Author: Mary Eberstadt
Publisher: Ignatius Press
Published: 2023-01-25
Total Pages: 208
ISBN-13: 164229263X
DOWNLOAD EBOOKCelebrated author Mary Eberstadt continues her ground-breaking examination of the legacy of the sexual revolution. The book's predecessor, Adam and Eve after the Pill (2012), dissected the revolution's microcosmic fallout via its empirical effects on the lives of men, women, and children. This follow-on book investigates the revolution's macrocosmic transformations in three spheres: society, politics, and Christianity. It also includes an analysis of the recent U.S. Supreme Court decision that overturned Roe v. Wade. With unflinching logic, Eberstadt summarizes the toll on Western society of today's fractured homes, feral children, and social isolates. Empathetic yet precise, she connects the dots between shrinking, broken families and rising sexual confusion, seen most recently in transgenderism and related phenomena. The book also traces the dissolution of the home to signature developments in Western politics, especially the increase in acrimony, polarization, street violence, and identity politics. The result is an indictment of the turn taken by much of the world following the post-1960s embrace of contraception and the stigmatization of traditional morality. The book's section on the revolution's infiltration of the churches is must-reading for anyone concerned about the fate of Western Christianity. In a moment when millions wonder whether the Catholic Church will retreat from age-old moral teachings, this book demands to be put at the center of discussion. Adam and Eve after the Pill, Revisited is both an indispensable blueprint for today's emerging revisionism, and a manifesto for a more humane order to come.
Author: Evan Berry
Publisher: Indiana University Press
Published: 2022-05-17
Total Pages: 265
ISBN-13: 0253059089
DOWNLOAD EBOOKHow does our faith affect how we think about and respond to climate change?
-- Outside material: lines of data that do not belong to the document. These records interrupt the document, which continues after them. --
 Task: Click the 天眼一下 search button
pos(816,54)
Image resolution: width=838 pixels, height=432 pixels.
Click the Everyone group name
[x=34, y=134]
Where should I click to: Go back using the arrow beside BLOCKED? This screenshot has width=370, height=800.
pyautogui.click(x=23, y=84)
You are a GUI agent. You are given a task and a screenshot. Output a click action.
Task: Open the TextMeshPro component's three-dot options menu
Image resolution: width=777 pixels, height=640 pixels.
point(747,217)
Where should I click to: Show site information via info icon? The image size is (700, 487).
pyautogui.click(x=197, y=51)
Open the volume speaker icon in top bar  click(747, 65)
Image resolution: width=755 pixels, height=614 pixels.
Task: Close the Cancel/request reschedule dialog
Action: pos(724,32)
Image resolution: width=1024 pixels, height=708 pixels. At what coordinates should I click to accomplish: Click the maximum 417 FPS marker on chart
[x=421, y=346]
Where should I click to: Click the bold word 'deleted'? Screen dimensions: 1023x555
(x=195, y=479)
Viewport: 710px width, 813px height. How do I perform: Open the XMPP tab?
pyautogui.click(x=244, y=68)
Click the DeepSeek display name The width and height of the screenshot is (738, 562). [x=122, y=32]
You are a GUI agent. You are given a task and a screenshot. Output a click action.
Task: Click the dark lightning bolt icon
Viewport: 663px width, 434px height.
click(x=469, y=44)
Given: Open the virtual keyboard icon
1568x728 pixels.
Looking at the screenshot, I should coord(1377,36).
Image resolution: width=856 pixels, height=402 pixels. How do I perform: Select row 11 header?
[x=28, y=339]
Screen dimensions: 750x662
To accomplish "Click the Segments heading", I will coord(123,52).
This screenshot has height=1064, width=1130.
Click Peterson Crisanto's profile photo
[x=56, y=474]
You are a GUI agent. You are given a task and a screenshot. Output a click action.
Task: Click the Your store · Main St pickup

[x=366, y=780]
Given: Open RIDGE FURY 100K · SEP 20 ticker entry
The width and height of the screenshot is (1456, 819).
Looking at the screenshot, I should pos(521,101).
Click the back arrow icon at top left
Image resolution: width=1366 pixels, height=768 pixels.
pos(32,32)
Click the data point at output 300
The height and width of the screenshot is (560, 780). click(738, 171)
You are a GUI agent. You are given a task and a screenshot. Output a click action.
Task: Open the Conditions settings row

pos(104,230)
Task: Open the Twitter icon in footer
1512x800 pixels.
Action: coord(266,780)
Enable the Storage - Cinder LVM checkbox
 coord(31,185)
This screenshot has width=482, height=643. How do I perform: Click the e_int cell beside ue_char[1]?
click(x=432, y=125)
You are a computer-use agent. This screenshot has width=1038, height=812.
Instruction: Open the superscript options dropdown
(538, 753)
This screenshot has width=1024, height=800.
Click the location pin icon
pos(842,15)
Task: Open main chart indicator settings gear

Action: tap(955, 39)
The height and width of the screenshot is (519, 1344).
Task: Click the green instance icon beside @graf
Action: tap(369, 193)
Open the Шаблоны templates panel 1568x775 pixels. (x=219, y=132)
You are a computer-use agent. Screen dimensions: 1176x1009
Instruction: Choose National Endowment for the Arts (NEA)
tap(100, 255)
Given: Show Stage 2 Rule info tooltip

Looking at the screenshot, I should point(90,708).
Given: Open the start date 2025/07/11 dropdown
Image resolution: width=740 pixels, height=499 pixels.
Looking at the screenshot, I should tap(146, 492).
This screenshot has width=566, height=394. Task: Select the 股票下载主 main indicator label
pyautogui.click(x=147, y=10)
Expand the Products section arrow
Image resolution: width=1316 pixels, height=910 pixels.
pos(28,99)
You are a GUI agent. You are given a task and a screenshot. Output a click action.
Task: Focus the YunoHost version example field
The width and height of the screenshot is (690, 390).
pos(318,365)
Climate Politics and the Power of Religion is an edited collection that explores the diverse ways that religion shapes climate politics at the local, national, and international levels. Drawing on case studies from across the globe, it stands at the intersection of religious studies, environment policy, and global politics. From small island nations confronting sea-level rise and intensifying tropical storms to high-elevation communities in the Andes and Himalayas wrestling with accelerating glacial melt, there is tremendous variation in the ways that societies draw on religion to understand and contend with climate change. Climate Politics and the Power of Religion offers 10 timely case studies that demonstrate how different communities render climate change within their own moral vocabularies and how such moral claims find purchase in activism and public debates about climate policy. Whether it be Hindutva policymakers in India, curanderos in Peru, or working-class people's concerns about the transgressions of petroleum extraction in Trinidad—religion affects how they all are making sense of and responding to this escalating global catastrophe.